L'AQUILA – È stato presentato ufficialmente anche a L'Aquila il Comitato per il No in vista dei cinque referendum sulla giustizia. Durante una conferenza stampa, i promotori hanno illustrato le ragioni della loro posizione e annunciato le prossime iniziative sul territorio per informare i cittadini.
Il comitato aquilano, coordinato da Fulvio Angelini, riunisce diverse realtà associative e sindacali, tra cui ANPI, ARCI, CGIL, Auser, Legambiente, Rete degli Studenti Medi e Unione degli Universitari. L'obiettivo dichiarato è quello di promuovere una partecipazione consapevole al voto, spiegando perché, secondo loro, i quesiti referendari rappresenterebbero un passo indietro per il sistema giudiziario italiano.
Gilda Lamanuzzi, a nome dell'ANPI, ha sottolineato come la Costituzione sia il punto di riferimento, evidenziando che una riforma della giustizia dovrebbe avvenire in Parlamento e non tramite referendum che, a loro avviso, intervengono in modo frammentario su materie complesse.
Le principali critiche mosse dal Comitato ai cinque quesiti riguardano:
- L'abolizione della legge Severino, considerata un presidio contro la corruzione nella politica.

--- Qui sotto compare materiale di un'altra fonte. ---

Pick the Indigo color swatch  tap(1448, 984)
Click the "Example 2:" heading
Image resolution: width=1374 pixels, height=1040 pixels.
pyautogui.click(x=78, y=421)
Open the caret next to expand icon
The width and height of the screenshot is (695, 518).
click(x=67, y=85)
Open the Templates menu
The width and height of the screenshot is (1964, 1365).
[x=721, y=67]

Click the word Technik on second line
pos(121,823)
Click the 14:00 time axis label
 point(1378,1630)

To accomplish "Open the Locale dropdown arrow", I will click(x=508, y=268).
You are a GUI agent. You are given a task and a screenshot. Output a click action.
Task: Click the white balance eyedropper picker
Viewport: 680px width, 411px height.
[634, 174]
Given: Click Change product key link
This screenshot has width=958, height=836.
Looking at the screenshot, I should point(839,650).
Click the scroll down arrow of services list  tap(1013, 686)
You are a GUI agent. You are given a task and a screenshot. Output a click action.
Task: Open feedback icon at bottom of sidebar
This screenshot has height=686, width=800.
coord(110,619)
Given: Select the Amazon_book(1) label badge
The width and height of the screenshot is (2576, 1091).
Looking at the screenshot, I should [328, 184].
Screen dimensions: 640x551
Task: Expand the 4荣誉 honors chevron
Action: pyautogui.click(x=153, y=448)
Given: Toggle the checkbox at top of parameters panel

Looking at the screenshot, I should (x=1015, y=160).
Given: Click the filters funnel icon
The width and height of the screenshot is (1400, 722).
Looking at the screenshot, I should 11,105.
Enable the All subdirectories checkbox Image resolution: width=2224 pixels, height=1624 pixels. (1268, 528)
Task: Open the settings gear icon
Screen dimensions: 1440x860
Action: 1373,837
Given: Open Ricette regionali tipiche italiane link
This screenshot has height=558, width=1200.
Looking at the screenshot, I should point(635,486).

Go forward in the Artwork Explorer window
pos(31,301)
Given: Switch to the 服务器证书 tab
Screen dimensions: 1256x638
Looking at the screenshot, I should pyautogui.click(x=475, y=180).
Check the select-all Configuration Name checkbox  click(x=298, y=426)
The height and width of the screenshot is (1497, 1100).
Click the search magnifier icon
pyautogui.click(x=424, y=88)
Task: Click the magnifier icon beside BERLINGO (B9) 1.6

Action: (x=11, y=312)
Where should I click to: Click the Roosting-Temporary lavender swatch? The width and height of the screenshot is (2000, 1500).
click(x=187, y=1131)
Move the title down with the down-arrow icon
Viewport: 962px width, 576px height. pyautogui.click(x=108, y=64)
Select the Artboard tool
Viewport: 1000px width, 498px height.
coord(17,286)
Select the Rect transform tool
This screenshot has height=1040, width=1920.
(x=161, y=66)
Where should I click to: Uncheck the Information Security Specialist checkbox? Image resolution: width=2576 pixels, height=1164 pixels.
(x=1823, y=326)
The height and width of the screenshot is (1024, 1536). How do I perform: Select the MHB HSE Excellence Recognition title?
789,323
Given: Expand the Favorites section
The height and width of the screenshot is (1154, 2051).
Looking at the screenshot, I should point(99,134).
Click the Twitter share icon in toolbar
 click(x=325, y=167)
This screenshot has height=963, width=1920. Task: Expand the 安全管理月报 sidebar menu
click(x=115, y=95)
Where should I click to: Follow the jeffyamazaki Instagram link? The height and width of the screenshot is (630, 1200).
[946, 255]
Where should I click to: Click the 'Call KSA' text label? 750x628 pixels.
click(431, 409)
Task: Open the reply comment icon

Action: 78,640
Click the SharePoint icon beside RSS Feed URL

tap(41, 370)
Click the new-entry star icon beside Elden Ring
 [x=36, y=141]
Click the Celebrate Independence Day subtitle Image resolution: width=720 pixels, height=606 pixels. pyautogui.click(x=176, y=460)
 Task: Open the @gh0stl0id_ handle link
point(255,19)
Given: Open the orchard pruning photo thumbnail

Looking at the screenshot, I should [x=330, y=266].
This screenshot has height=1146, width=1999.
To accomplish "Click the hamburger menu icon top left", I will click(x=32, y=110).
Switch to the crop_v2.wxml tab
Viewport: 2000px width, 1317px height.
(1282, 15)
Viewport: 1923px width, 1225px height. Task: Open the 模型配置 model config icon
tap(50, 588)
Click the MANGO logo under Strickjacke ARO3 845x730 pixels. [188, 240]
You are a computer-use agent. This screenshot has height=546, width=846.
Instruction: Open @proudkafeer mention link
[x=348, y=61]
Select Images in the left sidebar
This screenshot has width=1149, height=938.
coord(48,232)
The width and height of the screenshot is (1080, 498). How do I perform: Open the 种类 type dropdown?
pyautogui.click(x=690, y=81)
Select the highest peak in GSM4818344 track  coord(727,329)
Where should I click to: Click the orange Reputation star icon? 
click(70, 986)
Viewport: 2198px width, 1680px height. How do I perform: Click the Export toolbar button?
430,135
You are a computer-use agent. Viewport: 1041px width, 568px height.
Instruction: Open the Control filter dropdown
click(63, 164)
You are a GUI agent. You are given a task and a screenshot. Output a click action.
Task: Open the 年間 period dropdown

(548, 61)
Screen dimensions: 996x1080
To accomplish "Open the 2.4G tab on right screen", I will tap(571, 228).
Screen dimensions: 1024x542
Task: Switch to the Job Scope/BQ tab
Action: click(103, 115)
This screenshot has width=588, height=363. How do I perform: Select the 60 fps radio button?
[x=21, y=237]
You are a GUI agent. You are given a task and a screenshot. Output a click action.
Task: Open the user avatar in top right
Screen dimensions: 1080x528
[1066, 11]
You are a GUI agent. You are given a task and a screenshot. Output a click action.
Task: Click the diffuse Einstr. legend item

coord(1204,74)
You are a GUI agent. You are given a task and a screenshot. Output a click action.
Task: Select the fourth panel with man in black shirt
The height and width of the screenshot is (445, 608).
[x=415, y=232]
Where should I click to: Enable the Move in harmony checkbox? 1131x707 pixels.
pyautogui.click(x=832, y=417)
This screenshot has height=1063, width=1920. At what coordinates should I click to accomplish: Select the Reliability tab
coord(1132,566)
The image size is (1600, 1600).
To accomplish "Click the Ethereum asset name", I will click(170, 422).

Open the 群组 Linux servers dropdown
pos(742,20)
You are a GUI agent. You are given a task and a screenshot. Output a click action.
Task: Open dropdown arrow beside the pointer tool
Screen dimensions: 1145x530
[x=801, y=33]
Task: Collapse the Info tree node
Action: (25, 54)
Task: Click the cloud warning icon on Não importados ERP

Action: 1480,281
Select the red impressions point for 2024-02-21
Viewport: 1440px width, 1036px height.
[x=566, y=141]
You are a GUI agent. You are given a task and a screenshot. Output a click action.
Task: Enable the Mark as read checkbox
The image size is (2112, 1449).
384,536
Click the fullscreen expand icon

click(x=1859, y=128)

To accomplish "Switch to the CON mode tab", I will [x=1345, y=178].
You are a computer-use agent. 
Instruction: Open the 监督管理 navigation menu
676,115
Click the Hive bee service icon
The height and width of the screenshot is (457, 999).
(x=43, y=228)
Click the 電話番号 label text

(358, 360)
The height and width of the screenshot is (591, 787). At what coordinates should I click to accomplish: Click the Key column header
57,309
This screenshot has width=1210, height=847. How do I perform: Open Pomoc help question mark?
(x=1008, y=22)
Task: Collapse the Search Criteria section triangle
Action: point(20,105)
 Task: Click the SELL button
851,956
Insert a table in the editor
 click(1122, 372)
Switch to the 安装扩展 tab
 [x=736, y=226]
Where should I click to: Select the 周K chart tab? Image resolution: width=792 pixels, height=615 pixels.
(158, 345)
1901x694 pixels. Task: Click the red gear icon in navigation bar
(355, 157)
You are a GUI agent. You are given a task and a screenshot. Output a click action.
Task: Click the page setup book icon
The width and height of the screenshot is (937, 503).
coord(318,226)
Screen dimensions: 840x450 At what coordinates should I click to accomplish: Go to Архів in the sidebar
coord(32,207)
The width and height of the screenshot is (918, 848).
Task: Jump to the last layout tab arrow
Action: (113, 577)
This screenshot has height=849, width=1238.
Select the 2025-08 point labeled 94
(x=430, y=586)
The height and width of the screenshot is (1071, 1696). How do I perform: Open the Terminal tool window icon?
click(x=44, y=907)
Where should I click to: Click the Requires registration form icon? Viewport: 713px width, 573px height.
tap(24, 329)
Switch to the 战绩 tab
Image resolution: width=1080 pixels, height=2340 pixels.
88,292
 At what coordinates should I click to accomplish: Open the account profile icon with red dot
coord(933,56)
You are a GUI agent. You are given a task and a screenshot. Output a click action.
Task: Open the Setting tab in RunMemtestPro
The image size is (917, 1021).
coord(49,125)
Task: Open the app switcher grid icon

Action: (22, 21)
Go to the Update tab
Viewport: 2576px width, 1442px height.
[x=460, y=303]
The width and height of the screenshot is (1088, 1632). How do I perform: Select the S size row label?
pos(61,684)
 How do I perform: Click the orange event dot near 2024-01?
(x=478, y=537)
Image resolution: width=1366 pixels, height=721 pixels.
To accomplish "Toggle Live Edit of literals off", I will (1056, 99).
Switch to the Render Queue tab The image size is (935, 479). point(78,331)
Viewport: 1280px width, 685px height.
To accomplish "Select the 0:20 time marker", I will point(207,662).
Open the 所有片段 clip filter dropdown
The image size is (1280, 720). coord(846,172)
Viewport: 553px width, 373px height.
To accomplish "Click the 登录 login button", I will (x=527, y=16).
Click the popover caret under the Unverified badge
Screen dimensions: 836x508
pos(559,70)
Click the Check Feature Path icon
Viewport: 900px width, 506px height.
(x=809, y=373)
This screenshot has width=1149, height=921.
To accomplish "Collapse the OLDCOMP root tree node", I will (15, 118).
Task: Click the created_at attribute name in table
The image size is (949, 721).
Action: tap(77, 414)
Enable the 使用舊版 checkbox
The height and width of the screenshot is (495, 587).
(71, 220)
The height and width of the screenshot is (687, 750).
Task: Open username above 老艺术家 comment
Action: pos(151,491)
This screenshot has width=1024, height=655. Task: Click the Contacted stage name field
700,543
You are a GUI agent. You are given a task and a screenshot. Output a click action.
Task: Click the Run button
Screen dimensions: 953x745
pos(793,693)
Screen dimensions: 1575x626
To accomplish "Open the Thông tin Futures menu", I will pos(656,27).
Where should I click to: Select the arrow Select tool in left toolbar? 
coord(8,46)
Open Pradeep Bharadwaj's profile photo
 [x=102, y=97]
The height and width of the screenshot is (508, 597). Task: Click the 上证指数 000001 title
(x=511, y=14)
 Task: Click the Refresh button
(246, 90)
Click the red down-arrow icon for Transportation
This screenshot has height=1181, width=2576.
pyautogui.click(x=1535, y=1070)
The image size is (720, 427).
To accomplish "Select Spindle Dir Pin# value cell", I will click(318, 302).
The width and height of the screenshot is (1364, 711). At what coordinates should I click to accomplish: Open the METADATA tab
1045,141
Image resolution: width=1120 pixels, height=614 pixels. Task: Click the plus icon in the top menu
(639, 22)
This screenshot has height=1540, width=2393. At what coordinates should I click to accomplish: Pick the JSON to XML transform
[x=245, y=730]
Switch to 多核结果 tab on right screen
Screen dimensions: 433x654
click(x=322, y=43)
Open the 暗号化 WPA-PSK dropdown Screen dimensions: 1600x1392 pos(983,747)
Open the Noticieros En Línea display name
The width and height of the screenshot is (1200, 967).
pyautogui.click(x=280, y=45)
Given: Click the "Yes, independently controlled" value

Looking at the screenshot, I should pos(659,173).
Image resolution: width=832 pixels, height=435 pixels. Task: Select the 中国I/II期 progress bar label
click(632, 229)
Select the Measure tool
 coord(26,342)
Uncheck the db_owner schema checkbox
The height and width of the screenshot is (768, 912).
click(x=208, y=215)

- La limitazione delle misure cautelari, che potrebbe depotenziare le indagini su reati gravi come quelli mafiosi.
- La separazione delle carriere tra giudici e pubblici ministeri, vista come un attacco all'unità della giurisdizione.
- La modifica delle regole di valutazione dei magistrati, che potrebbe introdurre interferenze da parte di avvocati e professori universitari nei consigli giudiziari.
- La raccolta firme per la candidatura al CSM, un tema che secondo il comitato non risolverebbe il problema delle 'correnti' nella magistratura.
Per promuovere le ragioni del No, il Comitato ha annunciato l'organizzazione di presidi informativi con gazebi e distribuzione di materiale. I primi appuntamenti, secondo quanto riportato dalla fonte, erano previsti a L'Aquila, in Piazza Duomo, e ad Avezzano. Hanno partecipato all'incontro anche i rappresentanti degli studenti, come Francesco Marrelli della Rete degli Studenti Medi, che hanno evidenziato l'importanza di coinvolgere le nuove generazioni su temi cruciali per la democrazia.